4-2 魔物の出現
学院長の一件から数日が経過していた。グレゴリー・クロウフォードの姿は一向に見つからず、王国全体に緊張が走っていた。
エリーナは魔法学院の自室で、不安を抱いたまま窓から広がる夕暮れの景色を眺めていた。突然、空が不自然な暗さに包まれ始めた。
「これは⋯⋯」
エリーナが身構えた瞬間、轟音とともに空が裂け、無数の黒い影が降り注いだ。それは人型をしているものの、どこか歪んだ形をした魔物だった。
警報が鳴り響き、学院全体が騒然となる。エリーナは急いで外に飛び出した。
廊下では学院の調査に当たっていたリュシアンが駆けつけていた。
「エリーナ! 無事か?」
「はい、大丈夫です。でも、あの魔物たちは⋯⋯」
リュシアンは厳しい表情で頷いた。
「間違いない。これはグレゴリーの仕業だろう。彼が禁術を使って召喚したんだ」
二人は急いで中庭に向かった。そこでは既に多くの生徒や教師たちが魔物と戦っていた。
ソフィアが駆け寄ってきた。
「エリーナ! 魔物があまりにも多くて、みんな苦戦しているわ」
「わかったわ。私たちも戦う!」
エリーナは魔法を唱え始めた。彼女の周りに光の粒子が集まり、まばゆい光を放つ。その光は魔物たちを焼き尽くしていく。
リュシアンも剣を抜き、魔物たちに立ち向かう。彼の剣筋は鋭く、次々と魔物を倒していく。しかし、倒しても倒しても新たな魔物が現れる。

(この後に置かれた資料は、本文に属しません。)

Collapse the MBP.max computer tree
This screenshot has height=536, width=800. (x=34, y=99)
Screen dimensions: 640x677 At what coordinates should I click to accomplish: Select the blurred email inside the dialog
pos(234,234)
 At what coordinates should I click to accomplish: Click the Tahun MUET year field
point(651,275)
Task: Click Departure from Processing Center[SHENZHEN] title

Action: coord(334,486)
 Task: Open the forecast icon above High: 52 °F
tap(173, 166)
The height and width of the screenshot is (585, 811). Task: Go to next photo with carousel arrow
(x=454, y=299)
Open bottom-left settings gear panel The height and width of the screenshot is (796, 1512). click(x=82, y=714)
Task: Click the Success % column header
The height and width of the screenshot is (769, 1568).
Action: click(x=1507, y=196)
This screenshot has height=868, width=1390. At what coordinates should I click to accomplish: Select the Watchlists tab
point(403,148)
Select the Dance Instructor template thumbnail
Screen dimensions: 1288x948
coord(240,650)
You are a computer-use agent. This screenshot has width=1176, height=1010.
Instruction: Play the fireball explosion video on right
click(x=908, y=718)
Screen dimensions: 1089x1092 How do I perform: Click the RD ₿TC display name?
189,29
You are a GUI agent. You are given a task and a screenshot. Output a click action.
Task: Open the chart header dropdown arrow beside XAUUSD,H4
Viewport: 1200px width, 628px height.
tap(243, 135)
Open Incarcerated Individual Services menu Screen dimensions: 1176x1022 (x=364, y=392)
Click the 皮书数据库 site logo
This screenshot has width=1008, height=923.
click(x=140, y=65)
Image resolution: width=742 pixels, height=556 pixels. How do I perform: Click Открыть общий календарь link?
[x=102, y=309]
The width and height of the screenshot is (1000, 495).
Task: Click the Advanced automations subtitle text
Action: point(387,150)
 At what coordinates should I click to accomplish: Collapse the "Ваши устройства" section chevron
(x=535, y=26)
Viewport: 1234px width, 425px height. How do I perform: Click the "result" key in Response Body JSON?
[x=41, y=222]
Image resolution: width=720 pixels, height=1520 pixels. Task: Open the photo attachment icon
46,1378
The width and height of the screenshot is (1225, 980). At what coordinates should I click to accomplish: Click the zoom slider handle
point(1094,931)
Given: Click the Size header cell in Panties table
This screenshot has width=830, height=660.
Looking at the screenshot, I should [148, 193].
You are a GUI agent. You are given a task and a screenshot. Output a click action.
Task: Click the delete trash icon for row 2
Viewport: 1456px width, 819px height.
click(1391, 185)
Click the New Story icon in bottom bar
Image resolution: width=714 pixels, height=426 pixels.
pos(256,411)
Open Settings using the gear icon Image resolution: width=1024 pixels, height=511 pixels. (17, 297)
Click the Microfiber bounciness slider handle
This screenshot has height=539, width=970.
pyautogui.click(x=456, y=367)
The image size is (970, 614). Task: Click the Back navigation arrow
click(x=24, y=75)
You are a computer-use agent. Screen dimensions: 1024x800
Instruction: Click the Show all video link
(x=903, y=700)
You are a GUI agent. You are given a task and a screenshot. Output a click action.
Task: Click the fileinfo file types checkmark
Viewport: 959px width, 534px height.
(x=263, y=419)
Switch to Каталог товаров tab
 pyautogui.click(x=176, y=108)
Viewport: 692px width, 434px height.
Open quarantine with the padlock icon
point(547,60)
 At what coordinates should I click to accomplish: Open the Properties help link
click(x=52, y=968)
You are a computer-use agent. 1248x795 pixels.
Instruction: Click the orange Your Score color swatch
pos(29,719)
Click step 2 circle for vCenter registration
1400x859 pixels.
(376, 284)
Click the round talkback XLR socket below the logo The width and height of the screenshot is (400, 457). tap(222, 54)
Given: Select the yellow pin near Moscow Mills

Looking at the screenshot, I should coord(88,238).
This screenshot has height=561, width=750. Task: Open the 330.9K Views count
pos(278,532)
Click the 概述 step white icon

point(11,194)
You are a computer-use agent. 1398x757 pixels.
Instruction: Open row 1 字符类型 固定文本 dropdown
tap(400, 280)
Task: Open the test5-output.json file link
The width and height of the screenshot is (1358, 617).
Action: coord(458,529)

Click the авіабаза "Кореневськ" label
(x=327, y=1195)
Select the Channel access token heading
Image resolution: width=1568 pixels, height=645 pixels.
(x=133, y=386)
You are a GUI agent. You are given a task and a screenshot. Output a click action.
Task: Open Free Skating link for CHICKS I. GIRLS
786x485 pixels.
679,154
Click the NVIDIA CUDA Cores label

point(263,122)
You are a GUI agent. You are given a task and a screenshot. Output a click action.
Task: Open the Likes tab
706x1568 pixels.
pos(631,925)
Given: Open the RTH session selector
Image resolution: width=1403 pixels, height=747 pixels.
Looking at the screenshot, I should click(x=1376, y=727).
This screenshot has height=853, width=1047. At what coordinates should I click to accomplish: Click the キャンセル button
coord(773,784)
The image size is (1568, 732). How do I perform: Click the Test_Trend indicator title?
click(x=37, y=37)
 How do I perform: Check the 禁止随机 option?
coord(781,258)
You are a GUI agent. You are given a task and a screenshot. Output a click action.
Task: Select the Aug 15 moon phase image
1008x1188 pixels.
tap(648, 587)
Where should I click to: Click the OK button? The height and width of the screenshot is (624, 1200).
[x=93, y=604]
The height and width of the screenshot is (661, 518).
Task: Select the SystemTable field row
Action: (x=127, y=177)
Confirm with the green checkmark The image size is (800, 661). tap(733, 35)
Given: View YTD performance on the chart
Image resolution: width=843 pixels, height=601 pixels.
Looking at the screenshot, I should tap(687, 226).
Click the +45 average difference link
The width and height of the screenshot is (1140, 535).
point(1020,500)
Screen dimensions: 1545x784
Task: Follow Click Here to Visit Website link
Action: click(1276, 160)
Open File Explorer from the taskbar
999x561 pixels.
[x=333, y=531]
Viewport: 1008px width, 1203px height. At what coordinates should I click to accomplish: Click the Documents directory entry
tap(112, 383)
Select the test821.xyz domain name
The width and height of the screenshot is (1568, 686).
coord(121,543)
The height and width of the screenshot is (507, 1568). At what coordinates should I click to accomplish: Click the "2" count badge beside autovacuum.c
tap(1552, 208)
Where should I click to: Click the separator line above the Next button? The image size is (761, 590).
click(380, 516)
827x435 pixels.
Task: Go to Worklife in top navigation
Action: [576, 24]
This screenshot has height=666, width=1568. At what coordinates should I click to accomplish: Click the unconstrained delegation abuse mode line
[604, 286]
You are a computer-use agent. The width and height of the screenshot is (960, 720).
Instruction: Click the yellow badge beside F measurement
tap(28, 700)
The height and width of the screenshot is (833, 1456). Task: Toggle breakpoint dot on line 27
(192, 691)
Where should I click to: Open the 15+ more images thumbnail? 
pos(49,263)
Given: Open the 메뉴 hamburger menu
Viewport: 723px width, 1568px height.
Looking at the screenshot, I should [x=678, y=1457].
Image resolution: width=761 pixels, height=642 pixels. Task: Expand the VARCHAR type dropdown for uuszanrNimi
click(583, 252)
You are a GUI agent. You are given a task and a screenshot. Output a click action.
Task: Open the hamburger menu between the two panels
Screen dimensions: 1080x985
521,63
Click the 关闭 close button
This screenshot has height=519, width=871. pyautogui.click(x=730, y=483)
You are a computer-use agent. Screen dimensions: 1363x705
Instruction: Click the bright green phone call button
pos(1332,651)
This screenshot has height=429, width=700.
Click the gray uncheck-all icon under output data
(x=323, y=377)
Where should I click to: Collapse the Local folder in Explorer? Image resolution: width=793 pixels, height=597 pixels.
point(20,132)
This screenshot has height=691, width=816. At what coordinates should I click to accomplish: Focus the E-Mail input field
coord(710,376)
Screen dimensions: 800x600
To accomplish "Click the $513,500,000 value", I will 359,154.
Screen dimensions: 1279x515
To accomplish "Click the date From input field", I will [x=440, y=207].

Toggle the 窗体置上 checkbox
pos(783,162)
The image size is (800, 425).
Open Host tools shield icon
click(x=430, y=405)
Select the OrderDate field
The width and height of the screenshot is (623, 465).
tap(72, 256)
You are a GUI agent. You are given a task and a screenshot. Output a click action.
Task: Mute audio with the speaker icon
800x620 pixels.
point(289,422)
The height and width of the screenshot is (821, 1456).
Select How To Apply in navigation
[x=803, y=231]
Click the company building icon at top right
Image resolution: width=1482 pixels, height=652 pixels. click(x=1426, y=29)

エリーナたちの疲労が蓄積されていく中、突如として空に巨大な魔法陣が現れた。
「あれは⋯⋯」
リュシアンが驚きの声を上げる。
魔法陣から現れたのは、巨大な竜のような姿をした魔物だった。その体は漆黒で、目は燃えるような赤色をしていた。
「まさか、これも学院長が⋯⋯」
エリーナの声が震える。巨大魔物は轟音とともに地面に降り立つと、周囲を破壊し始めた。
「こんなの、どうやって倒せばいいの⋯⋯」
ソフィアが絶望的な声で呟く。その時、エリーナの瞳に、紋章が浮かび上がる。
「リュシアンさん、みんな下がって!」
エリーナの声に、周囲の人々が慌てて後退する。彼女は両手を広げ、古代の言葉で呪文を唱え始めた。彼女の瞳が金色に輝き、体が淡い光に包まれていく。
「エリーナ、それは⋯⋯」
リュシアンが驚きの表情を浮かべた。エリーナの手から放たれた光の矢が、巨大魔物に向かって飛んでいく。魔物は苦痛の咆哮を上げるが、なおも抵抗を続ける。
「くっ⋯⋯まだ足りない」
エリーナは額に汗を浮かべながら、さらに力を込める。その時、リュシアンが彼女の隣に立った。
「エリーナ、俺の力を貸そう」
彼が手を差し伸べると、エリーナはそれを握りしめた。二人の魔力が一つになり、さらに強力な光が放たれる。
巨大魔物は光に包まれ、徐々に消滅していく。最後の咆哮とともに、魔物は完全に姿を消した。空の魔法陣も消え、辺りは静寂に包まれた。
エリーナは力を使い果たし、その場にへたり込んだ。リュシアンが彼女を支える。
「大丈夫か?」
「はい⋯⋯なんとか」
エリーナは弱々しく微笑んだ。周囲から歓声が上がる。しかし、一時的な危機は去ったが、グレゴリーは姿を表さなかった。彼が今どこで次の一手を考えているかわからない。
「エリーナ、無理はするな。グレゴリーと戦うには君の力が必要だが、だからと言って君を危険に晒したくない」
「リュシアンさん⋯⋯まだ私、完全に自分の力を理解できていないんです。だから、学院長を止めるためにも、エヴァリストの力を自分のものしないといけません」
リュシアンはエリーナを気づかうようにそっと肩に手をのせた。エリーナはそれに対し、決意に満ちた目でリュシアンを見返した。
周りでは、傷ついた仲間たちの手当てが始まっていた。